The simple story, with its roots grounded in folklore, tells of a lonely old man and a lonely old woman who just want a kitten to love. So the old man trudges over hills and valleys until “he came to a hill which was quite covered with cats.” And with this, Gág introduces the silly, lyrical lines that have delighted children for more than sixty years: “Cats here, cats there, Cats and kittens everywhere. Hundreds of cats, Thousands of cats, Millions and billions and trillions of cats.”
Of course, when the old man tries to choose among them, he ends up liking them all, for each one is as pretty as the next. When he brings these hundreds of cats back home, he and the old woman have to choose just one. The cats fight over who is the prettiest, and when they are done, only one very ugly kitten is left. The ending, as the kitten turns into the most beautiful cat in the world through loving care, is shown primarily through Gag’s soft, round illustrations, lively with humor.
The entire book is done in black and-white—“small, sturdy peasant drawings” Gág called them, and the hand-lettered text, done by her brother, is as solid and round as the pictures. The strength of Millions of Cats is that it has its roots in a compelling childhood. Wanda Gág was the eldest of seven children in a German family in New Ulm, Minnesota.
Both her parents were artists; her father, in particular, had talent that was frustrated by the needs of providing for a large family. When he died of tuberculosis his last coherent words were whispered to his fifteen year-old daughter: “Was der Papa nicht than konnt, mub die Wanda halt fertig machen.”—“What your Papa could not do, Wanda will have to finish.” This directive enflamed the girl’s passion for art. She studied, all expenses paid, at the St. Paul Art School, and in 1926 her first major show opened in New York. After this exhibit, Gag focused on printmaking, an art that lent itself to the bookmaking she was one day to do.

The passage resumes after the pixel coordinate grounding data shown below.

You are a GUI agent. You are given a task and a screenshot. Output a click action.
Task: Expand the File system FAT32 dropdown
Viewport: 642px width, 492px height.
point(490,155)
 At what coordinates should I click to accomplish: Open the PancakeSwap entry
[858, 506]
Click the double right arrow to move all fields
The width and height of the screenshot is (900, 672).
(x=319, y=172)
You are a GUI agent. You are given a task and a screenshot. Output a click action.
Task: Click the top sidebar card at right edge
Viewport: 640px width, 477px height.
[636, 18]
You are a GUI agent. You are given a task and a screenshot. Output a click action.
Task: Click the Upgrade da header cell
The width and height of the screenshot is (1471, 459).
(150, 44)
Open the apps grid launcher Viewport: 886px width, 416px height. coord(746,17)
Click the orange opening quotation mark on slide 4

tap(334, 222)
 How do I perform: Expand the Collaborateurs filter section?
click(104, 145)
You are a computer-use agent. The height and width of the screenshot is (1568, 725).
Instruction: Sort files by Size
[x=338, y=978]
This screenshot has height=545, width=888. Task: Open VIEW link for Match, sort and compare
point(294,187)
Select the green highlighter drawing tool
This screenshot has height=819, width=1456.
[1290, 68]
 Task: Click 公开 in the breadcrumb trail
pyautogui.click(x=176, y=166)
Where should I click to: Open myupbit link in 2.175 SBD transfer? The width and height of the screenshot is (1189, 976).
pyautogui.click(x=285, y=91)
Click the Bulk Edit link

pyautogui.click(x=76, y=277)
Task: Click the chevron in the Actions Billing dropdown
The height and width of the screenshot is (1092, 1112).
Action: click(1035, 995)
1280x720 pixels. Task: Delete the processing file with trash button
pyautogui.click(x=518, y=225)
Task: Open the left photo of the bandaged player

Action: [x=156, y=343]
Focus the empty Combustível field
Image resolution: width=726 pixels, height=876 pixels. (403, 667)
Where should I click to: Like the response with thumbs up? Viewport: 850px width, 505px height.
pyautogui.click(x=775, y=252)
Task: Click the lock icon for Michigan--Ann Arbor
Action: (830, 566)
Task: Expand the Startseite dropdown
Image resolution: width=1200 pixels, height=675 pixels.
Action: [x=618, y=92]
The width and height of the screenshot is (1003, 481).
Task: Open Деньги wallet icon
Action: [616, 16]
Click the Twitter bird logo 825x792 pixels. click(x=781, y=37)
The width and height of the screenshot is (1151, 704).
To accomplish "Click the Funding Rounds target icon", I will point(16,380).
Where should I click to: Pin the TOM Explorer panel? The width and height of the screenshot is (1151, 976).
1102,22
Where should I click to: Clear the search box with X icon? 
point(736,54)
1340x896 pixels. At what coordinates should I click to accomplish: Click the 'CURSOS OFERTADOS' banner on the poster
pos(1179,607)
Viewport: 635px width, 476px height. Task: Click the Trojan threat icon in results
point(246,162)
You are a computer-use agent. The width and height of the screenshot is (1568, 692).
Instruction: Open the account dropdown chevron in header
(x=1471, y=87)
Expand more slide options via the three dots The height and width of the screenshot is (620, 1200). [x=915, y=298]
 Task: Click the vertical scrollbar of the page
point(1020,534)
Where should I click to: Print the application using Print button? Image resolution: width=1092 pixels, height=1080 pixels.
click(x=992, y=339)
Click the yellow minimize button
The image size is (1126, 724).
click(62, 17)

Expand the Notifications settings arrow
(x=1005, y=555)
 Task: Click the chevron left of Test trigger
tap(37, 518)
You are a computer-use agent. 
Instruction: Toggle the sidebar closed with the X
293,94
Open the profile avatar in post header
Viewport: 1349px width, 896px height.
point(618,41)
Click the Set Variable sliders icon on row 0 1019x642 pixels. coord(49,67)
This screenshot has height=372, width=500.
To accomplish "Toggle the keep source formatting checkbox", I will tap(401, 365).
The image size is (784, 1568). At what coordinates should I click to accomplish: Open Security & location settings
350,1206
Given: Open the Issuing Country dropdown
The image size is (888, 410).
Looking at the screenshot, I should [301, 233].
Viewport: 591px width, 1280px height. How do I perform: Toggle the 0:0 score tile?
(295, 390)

The year after Millions of Cats, Gág came out with The Funny Thing (1929), artistically distinguished but with a disappointing story, and two years later Snippy and Snappy (1931), the story of two young mice. She used the same technique for refining the story line in all three books: She told it again and again to all the children she knew until the words sang with rhythm and internal rhyme.
Wanda Gág worked in lithograph for The ABC Bunny (1933)1 a technique of wax crayon on zinc plates that allowed for no mistakes. The medium provided her with a rich gray scale, and she played this off brilliant red capital letters. The book is a simple story of a bunny, set outdoors. The location gave Gág a framework to work out the artistic principles with which she was grappling- Especially On the page “V for View/Valley too,” Gag created the rolling hills with a series of tightly formed contour lanes, similar to Van Gogh’s.
She wrote: “Just now I’m wrangling with hills. One would never guess [they] could be composed of such a disturbing collection of planes. The trouble is each integral part insists on living a perspective life all its own.” Far from the disturbing emotional quality Van Gogh projects, Gág’s drawings fill the page with a sense of safe wonder.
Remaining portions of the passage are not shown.